| TASK DESCRIPTION |
Using the records below, transcribe word for word the stretch from the line that contains "Open PowerPoint from the Windows taskbar" through the line that contains "Given: Switch sidebar to Categories view", both end lines included, and nothing else.

DATASET: Begin

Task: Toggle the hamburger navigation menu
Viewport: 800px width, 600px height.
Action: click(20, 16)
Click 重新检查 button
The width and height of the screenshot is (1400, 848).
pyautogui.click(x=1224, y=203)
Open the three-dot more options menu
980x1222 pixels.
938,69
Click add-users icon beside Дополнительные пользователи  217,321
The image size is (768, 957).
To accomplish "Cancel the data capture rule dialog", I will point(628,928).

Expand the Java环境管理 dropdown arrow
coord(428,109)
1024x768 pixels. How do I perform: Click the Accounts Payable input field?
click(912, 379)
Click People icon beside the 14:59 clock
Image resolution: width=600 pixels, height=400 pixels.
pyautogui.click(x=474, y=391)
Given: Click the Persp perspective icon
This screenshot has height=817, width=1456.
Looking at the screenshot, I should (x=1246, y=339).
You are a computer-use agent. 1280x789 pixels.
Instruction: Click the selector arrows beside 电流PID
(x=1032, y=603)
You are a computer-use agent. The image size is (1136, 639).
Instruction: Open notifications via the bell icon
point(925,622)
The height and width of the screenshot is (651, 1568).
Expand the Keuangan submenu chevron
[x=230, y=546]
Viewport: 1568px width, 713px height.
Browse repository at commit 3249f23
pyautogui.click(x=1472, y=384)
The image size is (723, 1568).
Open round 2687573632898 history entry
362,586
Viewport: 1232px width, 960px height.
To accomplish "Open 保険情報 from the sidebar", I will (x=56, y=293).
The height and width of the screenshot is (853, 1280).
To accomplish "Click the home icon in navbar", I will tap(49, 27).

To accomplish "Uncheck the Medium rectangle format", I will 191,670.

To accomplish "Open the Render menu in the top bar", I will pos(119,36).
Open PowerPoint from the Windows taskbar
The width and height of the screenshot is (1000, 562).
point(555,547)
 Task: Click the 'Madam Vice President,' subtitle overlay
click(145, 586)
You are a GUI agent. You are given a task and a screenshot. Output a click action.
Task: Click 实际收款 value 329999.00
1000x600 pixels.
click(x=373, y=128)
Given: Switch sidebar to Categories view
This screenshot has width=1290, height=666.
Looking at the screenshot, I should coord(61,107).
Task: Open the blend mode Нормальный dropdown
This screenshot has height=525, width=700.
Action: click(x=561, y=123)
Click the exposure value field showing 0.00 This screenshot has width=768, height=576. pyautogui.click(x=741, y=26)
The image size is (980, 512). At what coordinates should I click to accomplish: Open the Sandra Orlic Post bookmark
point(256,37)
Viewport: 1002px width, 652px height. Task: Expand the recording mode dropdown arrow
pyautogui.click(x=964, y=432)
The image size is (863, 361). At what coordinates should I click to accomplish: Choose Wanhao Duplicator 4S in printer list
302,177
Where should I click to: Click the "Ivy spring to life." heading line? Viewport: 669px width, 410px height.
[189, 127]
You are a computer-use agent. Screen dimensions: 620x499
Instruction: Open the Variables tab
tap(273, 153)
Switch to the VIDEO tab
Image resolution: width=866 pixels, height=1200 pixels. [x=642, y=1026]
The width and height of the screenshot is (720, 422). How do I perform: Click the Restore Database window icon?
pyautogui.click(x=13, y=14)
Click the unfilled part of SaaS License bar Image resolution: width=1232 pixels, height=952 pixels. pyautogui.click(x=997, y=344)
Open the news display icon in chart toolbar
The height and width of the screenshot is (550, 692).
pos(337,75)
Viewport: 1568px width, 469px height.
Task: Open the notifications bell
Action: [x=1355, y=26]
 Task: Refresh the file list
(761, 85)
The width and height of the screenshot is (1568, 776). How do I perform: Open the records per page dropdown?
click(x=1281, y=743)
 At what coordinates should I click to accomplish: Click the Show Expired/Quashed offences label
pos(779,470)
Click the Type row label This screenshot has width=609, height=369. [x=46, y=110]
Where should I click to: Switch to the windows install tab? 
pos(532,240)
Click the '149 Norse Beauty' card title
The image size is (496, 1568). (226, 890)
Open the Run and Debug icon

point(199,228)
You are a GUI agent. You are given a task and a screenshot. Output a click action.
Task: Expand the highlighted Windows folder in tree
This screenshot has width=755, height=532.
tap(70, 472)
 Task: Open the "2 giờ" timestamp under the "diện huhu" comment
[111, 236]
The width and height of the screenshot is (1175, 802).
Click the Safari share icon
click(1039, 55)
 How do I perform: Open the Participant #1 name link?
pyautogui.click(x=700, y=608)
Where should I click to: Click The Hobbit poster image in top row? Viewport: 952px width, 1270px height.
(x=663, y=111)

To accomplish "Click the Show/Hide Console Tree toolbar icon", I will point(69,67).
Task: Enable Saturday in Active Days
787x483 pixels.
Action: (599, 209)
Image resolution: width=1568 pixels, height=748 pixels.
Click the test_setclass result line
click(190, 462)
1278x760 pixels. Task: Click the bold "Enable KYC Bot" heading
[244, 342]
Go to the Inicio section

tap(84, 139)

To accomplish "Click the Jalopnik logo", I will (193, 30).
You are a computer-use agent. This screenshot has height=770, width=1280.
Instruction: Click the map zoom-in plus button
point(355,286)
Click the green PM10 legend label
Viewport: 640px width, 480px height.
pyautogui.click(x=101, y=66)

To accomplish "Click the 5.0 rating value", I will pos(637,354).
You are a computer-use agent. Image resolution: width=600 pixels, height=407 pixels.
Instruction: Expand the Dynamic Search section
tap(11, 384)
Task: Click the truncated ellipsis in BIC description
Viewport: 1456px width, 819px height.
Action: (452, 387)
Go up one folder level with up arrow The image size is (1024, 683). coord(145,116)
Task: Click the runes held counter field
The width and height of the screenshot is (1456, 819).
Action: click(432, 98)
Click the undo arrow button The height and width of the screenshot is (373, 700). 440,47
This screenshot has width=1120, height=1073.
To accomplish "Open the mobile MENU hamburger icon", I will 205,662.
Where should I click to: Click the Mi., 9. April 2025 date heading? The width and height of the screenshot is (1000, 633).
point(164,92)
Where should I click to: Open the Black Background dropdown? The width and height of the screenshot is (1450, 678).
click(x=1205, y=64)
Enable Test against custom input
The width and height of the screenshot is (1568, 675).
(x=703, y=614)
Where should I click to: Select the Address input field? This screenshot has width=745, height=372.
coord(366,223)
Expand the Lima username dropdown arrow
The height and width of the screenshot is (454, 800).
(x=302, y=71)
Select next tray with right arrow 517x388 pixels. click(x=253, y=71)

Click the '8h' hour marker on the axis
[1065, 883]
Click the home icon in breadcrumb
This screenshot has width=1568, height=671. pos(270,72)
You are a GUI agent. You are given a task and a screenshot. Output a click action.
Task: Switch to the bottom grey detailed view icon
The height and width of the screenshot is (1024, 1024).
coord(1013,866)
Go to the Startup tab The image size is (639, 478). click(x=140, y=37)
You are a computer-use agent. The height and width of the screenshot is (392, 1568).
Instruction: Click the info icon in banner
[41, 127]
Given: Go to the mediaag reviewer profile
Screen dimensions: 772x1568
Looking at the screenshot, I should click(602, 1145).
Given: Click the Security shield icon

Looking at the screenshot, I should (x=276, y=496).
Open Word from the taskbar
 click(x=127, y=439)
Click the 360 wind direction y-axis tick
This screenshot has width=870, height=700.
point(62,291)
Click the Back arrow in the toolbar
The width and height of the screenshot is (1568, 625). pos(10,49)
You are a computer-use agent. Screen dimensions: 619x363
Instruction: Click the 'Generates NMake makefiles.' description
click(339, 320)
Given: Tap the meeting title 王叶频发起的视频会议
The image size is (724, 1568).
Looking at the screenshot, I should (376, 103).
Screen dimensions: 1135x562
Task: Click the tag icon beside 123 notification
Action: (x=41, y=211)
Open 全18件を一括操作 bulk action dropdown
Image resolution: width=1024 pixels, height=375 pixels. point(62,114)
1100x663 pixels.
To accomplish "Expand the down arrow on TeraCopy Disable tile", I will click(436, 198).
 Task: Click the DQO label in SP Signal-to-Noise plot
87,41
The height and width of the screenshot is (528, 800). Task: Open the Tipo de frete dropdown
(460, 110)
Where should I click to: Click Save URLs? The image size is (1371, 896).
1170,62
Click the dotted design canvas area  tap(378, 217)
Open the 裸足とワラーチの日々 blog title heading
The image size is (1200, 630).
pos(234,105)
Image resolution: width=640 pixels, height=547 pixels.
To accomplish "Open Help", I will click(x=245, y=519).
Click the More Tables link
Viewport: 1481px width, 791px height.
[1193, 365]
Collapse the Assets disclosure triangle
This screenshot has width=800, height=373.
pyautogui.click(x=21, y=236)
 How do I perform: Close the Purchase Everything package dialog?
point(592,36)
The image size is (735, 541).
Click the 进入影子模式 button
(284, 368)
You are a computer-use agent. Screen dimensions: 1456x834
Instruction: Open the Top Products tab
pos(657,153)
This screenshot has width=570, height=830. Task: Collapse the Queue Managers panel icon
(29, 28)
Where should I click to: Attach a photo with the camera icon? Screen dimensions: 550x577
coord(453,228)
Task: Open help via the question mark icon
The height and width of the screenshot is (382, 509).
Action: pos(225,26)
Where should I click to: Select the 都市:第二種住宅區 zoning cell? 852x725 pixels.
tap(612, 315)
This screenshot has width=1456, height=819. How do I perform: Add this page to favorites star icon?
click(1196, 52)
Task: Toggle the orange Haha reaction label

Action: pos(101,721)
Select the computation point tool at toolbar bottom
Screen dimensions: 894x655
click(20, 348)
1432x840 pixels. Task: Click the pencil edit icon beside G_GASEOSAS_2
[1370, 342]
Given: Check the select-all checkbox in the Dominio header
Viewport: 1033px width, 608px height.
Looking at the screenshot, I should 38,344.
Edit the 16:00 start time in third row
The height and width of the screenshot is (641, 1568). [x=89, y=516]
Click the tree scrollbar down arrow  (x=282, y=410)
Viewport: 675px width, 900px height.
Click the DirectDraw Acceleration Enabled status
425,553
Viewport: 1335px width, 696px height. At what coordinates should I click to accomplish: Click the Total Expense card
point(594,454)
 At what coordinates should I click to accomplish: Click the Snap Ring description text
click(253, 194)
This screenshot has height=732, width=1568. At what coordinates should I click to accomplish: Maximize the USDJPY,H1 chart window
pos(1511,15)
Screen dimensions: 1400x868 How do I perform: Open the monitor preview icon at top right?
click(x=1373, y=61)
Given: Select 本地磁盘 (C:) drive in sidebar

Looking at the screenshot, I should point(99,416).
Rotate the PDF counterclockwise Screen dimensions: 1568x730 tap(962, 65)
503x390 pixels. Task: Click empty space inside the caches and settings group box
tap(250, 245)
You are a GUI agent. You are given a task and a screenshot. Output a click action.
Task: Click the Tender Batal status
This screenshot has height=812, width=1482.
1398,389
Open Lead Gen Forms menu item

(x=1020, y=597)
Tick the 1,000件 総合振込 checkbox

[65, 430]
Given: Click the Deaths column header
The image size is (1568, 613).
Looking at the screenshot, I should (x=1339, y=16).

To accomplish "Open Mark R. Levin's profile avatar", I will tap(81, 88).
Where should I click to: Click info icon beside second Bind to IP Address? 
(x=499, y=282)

DATASET: End

| THE ANSWER |
Open PowerPoint from the Windows taskbar
The width and height of the screenshot is (1000, 562).
point(555,547)
 Task: Click the 'Madam Vice President,' subtitle overlay
click(145, 586)
You are a GUI agent. You are given a task and a screenshot. Output a click action.
Task: Click 实际收款 value 329999.00
1000x600 pixels.
click(x=373, y=128)
Given: Switch sidebar to Categories view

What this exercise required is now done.